The probability of picking an odd-numbered ticket first is the number of odd tickets divided by the total number of tickets.
Probability (1st ticket is odd) = Number of odd tickets / Total tickets
Probability (1st ticket is odd) = $$4/7$$.

**step4** Calculating the probability of the second ticket being odd

Since the first ticket is not put back into the hat, the total number of tickets in the hat decreases by 1. Also, since the first ticket picked was odd, the number of odd tickets remaining decreases by 1.
After picking one odd ticket:
Number of remaining tickets = 7 - 1 = 6 tickets.
Number of remaining odd tickets = 4 - 1 = 3 odd tickets.
Now, the probability of picking a second odd-numbered ticket from the remaining tickets is the number of remaining odd tickets divided by the total number of remaining tickets.
Probability (2nd ticket is odd after 1st was odd) = Remaining odd tickets / Remaining total tickets
Probability (2nd ticket is odd after 1st was odd) = $$3/6$$.
We can simplify the fraction $$3/6$$ by dividing both the top number (numerator) and the bottom number (denominator) by 3: $$3 \div 3 = 1$$ and $$6 \div 3 = 2$$.
So, Probability (2nd ticket is odd after 1st was odd) = $$1/2$$.

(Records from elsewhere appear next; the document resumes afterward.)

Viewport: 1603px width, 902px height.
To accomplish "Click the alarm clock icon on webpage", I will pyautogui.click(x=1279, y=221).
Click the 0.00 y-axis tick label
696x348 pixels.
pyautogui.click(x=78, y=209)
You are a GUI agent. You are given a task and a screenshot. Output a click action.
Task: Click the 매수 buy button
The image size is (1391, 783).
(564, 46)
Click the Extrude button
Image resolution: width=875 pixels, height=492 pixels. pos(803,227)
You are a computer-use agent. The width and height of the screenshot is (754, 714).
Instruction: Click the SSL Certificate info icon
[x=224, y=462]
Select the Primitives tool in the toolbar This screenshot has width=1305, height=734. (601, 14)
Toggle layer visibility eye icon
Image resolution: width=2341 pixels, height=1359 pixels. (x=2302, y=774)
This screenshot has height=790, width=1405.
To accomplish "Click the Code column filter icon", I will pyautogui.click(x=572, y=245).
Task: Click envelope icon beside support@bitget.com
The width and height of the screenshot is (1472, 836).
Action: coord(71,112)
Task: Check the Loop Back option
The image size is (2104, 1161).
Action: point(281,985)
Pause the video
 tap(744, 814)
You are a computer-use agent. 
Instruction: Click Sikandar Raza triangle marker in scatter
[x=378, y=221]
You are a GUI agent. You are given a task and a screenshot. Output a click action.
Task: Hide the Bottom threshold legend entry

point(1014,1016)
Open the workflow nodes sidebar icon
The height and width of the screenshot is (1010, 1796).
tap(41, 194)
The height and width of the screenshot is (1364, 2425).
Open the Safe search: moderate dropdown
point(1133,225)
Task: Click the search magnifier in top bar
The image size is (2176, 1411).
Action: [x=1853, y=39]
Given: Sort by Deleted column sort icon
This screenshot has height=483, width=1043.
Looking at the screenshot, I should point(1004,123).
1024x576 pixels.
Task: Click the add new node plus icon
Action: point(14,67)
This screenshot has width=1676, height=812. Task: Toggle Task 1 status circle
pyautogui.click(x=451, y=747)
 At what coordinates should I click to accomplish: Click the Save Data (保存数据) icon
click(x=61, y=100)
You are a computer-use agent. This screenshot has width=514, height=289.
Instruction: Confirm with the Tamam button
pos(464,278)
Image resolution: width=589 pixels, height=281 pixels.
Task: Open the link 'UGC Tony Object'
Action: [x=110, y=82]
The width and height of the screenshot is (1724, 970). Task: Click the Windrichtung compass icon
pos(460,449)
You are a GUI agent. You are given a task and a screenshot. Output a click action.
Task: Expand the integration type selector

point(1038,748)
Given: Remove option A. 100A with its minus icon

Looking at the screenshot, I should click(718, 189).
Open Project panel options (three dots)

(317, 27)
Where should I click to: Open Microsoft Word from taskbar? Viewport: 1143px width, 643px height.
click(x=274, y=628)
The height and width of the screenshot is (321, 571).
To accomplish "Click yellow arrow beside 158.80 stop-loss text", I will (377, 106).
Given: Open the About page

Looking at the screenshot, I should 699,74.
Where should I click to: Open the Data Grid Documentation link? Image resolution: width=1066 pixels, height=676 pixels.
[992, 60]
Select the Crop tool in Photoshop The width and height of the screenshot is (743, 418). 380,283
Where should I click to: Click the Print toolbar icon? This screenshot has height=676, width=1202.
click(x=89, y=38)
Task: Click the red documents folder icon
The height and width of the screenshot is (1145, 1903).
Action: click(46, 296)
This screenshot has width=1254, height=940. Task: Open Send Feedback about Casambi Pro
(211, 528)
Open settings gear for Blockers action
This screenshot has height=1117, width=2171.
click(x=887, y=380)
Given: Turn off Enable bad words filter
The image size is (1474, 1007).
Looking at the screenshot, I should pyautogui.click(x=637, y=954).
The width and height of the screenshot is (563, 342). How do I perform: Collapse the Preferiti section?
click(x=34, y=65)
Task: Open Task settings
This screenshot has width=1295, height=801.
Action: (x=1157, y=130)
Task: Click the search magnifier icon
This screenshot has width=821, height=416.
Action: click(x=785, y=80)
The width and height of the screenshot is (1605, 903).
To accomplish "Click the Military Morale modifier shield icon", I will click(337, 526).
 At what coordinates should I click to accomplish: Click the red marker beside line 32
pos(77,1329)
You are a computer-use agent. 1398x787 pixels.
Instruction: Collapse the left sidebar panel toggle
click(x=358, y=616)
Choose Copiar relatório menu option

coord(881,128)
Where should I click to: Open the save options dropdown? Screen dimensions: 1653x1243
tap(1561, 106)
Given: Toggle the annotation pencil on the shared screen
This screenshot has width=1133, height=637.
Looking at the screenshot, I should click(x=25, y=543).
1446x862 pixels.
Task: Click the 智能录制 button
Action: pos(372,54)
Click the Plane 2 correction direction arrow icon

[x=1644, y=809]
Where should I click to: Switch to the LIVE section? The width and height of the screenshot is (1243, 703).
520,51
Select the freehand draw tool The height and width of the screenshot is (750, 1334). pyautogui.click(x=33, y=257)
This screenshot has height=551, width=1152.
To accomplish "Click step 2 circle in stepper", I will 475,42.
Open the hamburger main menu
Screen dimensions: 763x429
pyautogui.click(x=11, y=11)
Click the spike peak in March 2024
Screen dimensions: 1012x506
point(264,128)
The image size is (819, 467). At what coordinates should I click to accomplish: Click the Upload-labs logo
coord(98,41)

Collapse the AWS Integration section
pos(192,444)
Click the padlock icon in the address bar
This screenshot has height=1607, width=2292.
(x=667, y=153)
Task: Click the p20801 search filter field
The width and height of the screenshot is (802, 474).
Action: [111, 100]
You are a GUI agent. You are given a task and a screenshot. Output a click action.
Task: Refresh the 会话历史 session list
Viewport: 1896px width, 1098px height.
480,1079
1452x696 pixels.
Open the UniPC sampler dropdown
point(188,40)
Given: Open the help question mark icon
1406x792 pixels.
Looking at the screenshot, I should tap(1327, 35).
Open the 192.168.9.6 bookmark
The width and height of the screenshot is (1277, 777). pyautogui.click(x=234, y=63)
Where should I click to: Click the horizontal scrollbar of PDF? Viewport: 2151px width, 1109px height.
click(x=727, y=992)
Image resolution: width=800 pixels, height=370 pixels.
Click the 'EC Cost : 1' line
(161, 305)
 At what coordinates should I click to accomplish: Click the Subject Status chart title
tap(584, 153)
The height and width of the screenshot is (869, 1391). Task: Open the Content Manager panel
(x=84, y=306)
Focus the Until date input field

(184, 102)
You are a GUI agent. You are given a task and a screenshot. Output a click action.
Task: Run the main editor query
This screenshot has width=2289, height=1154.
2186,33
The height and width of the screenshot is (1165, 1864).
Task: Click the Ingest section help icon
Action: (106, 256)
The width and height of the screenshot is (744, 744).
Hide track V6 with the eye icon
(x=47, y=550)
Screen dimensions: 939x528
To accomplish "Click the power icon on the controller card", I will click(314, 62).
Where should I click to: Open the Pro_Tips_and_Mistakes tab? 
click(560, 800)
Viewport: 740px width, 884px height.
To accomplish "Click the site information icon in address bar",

**step5** Calculating the probability of both events happening

To find the probability that both the first and second tickets picked are odd, we multiply the probability of the first event by the probability of the second event (given that the first event happened).
Probability (both are odd) = Probability (1st ticket is odd) $$\times$$ Probability (2nd ticket is odd after 1st was odd)
Probability (both are odd) = $$(4/7) \times (3/6)$$
To multiply fractions, we multiply the numerators together and the denominators together:
Probability (both are odd) = $$(4 \times 3) / (7 \times 6)$$
Probability (both are odd) = $$12/42$$.

**step6** Simplifying the final probability

The fraction $$12/42$$ can be simplified. We need to find the largest number that can divide both 12 and 42 evenly.
Both 12 and 42 are even numbers, so we can divide both by 2:
$$12 \div 2 = 6$$
$$42 \div 2 = 21$$
Now the fraction is $$6/21$$.
Both 6 and 21 can be divided by 3:
$$6 \div 3 = 2$$
$$21 \div 3 = 7$$
The simplified fraction is $$2/7$$.
So, the probability that both tickets picked are odd is $$2/7$$.